== Segment start ==

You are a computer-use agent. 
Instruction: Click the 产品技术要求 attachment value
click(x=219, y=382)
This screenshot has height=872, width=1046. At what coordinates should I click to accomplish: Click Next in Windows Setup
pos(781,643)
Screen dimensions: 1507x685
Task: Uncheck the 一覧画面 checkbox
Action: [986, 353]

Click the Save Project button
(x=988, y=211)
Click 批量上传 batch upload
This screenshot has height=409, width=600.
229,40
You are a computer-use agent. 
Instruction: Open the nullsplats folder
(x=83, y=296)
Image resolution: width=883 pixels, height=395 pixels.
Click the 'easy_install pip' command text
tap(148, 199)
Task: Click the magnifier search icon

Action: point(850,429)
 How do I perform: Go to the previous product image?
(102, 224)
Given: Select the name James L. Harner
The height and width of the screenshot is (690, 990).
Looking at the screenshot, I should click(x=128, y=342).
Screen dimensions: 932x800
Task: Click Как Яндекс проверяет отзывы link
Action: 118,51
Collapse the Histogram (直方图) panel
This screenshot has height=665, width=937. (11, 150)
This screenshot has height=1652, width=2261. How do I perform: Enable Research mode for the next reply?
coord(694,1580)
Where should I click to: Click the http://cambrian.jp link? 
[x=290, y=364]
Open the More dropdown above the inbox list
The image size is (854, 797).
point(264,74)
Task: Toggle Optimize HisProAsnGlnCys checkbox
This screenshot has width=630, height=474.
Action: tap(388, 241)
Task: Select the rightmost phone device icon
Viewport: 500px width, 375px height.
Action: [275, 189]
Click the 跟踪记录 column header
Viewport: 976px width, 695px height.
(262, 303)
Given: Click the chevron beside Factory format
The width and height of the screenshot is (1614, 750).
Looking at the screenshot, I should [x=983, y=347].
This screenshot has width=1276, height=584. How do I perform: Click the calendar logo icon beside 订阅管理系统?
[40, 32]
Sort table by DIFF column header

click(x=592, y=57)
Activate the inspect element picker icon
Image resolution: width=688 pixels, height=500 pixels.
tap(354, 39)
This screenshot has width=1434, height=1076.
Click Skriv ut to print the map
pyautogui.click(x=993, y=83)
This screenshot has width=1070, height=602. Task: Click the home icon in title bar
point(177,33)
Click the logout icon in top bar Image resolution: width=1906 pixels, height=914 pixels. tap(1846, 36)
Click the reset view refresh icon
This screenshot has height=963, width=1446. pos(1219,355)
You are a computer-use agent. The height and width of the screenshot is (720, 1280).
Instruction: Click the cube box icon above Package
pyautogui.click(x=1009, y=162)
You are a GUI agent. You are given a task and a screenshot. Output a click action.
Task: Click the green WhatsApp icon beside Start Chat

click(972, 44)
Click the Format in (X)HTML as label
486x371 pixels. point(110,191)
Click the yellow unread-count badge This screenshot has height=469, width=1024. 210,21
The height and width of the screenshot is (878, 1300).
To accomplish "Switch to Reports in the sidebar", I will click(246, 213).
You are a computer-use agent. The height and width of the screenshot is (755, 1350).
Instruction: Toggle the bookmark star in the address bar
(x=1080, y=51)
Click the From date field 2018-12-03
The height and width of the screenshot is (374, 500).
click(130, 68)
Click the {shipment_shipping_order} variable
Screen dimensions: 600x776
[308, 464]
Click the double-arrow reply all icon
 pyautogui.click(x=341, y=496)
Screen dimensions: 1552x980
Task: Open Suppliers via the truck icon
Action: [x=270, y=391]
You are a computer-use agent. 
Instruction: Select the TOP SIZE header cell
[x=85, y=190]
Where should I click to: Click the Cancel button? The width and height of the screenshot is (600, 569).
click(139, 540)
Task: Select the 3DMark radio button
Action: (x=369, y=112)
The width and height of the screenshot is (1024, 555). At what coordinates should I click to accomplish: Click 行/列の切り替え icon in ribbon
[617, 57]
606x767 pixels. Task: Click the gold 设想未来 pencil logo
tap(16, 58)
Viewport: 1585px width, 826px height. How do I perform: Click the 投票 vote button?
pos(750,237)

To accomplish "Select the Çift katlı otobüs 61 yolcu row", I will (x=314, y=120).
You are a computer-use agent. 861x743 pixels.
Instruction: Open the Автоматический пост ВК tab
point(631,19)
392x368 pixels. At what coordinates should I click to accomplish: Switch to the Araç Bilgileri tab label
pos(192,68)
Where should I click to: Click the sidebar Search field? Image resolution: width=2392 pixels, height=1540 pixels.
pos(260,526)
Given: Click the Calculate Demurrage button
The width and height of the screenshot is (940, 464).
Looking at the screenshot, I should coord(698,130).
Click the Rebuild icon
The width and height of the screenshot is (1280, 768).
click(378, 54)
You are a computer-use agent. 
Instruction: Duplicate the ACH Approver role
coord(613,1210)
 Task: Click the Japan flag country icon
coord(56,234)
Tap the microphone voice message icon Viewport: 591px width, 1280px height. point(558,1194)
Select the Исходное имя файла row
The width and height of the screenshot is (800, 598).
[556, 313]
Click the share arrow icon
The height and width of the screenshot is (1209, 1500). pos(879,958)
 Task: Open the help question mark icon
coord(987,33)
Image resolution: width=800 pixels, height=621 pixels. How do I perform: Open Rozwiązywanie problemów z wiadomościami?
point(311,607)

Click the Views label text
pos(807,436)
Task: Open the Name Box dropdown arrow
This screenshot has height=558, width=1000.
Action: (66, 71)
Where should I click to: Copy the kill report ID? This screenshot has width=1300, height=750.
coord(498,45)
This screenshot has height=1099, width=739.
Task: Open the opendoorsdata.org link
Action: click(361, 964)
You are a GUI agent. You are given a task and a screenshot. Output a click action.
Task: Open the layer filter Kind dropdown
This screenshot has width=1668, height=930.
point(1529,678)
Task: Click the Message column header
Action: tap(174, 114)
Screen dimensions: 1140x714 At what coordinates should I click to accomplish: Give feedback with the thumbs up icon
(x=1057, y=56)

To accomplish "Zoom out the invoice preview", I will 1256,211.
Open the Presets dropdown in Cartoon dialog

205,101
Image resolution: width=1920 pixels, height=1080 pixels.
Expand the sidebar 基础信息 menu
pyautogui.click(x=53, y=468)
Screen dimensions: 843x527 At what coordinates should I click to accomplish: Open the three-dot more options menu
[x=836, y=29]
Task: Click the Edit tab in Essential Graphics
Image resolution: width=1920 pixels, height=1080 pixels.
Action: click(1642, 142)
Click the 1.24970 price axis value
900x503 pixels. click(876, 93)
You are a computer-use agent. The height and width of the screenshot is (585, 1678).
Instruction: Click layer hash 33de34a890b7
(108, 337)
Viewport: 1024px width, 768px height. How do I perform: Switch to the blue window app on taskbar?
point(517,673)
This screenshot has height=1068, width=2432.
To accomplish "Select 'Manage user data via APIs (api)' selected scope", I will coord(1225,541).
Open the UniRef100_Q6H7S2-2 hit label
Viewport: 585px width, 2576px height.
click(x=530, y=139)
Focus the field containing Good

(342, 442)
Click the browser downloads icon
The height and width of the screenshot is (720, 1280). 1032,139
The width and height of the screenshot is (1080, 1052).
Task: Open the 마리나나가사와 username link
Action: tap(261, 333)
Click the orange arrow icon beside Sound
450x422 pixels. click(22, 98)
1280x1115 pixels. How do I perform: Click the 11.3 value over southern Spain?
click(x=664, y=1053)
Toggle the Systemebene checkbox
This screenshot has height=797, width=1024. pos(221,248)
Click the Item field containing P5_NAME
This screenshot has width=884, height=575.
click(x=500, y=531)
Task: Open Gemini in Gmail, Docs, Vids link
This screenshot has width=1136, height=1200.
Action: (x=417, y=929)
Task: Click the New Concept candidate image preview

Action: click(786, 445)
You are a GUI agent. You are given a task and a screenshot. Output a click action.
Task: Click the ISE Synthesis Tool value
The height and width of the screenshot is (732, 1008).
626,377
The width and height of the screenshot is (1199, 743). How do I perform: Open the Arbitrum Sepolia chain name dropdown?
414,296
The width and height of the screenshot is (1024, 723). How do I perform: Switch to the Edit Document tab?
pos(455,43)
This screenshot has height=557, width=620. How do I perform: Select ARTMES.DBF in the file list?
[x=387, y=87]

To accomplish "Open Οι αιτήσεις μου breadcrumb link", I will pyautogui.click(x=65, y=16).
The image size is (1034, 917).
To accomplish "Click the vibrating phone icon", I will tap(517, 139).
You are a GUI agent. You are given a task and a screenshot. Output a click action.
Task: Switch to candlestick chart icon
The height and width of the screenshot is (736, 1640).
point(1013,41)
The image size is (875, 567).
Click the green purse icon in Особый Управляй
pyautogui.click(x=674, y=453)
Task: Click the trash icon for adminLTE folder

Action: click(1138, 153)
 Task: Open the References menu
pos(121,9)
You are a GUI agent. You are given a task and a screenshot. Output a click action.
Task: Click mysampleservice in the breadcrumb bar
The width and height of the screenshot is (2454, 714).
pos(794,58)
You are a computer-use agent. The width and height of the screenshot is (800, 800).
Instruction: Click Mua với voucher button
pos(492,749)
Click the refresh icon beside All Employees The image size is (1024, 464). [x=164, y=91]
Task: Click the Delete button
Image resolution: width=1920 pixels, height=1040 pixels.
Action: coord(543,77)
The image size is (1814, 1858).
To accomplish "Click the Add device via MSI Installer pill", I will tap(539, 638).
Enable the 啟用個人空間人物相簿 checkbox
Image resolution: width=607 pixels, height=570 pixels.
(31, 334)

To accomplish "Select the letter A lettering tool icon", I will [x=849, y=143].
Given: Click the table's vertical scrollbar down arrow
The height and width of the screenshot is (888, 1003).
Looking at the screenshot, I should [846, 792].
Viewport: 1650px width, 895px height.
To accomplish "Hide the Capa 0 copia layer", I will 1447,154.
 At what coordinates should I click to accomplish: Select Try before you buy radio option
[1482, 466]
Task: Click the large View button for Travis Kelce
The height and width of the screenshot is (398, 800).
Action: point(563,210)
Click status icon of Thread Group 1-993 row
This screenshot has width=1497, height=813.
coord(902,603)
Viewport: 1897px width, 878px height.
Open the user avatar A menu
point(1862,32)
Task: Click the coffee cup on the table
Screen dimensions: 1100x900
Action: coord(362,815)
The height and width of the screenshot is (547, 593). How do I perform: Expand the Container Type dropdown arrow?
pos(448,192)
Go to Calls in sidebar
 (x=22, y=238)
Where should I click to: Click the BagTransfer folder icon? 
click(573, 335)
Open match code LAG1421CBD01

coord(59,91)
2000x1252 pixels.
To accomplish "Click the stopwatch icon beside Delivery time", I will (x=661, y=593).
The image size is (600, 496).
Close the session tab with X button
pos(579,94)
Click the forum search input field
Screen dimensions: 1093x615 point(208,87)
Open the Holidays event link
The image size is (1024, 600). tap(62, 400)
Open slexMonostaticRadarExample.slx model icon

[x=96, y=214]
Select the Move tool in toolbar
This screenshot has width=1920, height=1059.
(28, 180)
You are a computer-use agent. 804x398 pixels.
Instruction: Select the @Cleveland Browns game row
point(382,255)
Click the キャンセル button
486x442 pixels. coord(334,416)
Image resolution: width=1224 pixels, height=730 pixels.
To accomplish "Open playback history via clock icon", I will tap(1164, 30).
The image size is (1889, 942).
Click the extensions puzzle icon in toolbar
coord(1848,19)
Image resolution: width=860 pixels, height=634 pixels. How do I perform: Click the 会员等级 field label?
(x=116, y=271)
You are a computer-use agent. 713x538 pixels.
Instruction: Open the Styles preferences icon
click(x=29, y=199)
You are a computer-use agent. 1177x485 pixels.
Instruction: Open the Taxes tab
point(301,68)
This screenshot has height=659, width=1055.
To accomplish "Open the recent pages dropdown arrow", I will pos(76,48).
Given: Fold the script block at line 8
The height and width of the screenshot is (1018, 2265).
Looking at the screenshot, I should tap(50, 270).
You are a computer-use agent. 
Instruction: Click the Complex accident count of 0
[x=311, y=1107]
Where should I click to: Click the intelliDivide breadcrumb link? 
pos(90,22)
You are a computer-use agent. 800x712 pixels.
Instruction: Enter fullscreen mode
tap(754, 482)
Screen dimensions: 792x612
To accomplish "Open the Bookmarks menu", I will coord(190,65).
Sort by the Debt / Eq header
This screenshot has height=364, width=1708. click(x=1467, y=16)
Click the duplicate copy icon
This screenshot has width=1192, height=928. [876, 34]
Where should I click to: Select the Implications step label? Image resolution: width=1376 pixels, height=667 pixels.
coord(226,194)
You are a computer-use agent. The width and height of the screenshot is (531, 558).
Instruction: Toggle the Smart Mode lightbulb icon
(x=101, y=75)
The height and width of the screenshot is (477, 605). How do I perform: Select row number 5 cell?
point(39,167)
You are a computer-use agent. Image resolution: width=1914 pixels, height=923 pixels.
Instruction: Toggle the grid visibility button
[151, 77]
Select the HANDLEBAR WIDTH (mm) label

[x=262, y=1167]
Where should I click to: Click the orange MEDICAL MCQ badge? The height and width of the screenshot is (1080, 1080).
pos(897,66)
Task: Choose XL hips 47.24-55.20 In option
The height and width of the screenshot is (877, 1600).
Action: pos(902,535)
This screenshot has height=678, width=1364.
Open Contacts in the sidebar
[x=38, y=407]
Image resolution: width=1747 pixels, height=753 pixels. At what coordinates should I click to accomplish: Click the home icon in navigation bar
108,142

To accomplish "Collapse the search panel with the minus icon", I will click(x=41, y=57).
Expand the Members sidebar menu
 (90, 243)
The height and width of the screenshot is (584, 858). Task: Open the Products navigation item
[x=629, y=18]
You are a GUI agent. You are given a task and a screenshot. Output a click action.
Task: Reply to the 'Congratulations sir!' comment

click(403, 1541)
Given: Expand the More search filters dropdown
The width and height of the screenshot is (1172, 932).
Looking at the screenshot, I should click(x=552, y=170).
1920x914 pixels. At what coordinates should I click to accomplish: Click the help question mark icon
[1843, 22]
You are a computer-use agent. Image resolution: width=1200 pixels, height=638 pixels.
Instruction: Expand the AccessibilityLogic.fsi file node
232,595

== Segment end ==

> [Prompt] Exactly the lines from the one containing "The height and width of the screenshot is (477, 605)." through the last line of the records are to be transcribed, both endpoints included.

> [Exercise solution]
The height and width of the screenshot is (477, 605). How do I perform: Select row number 5 cell?
point(39,167)
You are a computer-use agent. Image resolution: width=1914 pixels, height=923 pixels.
Instruction: Toggle the grid visibility button
[151, 77]
Select the HANDLEBAR WIDTH (mm) label

[x=262, y=1167]
Where should I click to: Click the orange MEDICAL MCQ badge? The height and width of the screenshot is (1080, 1080).
pos(897,66)
Task: Choose XL hips 47.24-55.20 In option
The height and width of the screenshot is (877, 1600).
Action: pos(902,535)
This screenshot has height=678, width=1364.
Open Contacts in the sidebar
[x=38, y=407]
Image resolution: width=1747 pixels, height=753 pixels. At what coordinates should I click to accomplish: Click the home icon in navigation bar
108,142

To accomplish "Collapse the search panel with the minus icon", I will click(x=41, y=57).
Expand the Members sidebar menu
 (90, 243)
The height and width of the screenshot is (584, 858). Task: Open the Products navigation item
[x=629, y=18]
You are a GUI agent. You are given a task and a screenshot. Output a click action.
Task: Reply to the 'Congratulations sir!' comment

click(403, 1541)
Given: Expand the More search filters dropdown
The width and height of the screenshot is (1172, 932).
Looking at the screenshot, I should click(x=552, y=170).
1920x914 pixels. At what coordinates should I click to accomplish: Click the help question mark icon
[1843, 22]
You are a computer-use agent. Image resolution: width=1200 pixels, height=638 pixels.
Instruction: Expand the AccessibilityLogic.fsi file node
232,595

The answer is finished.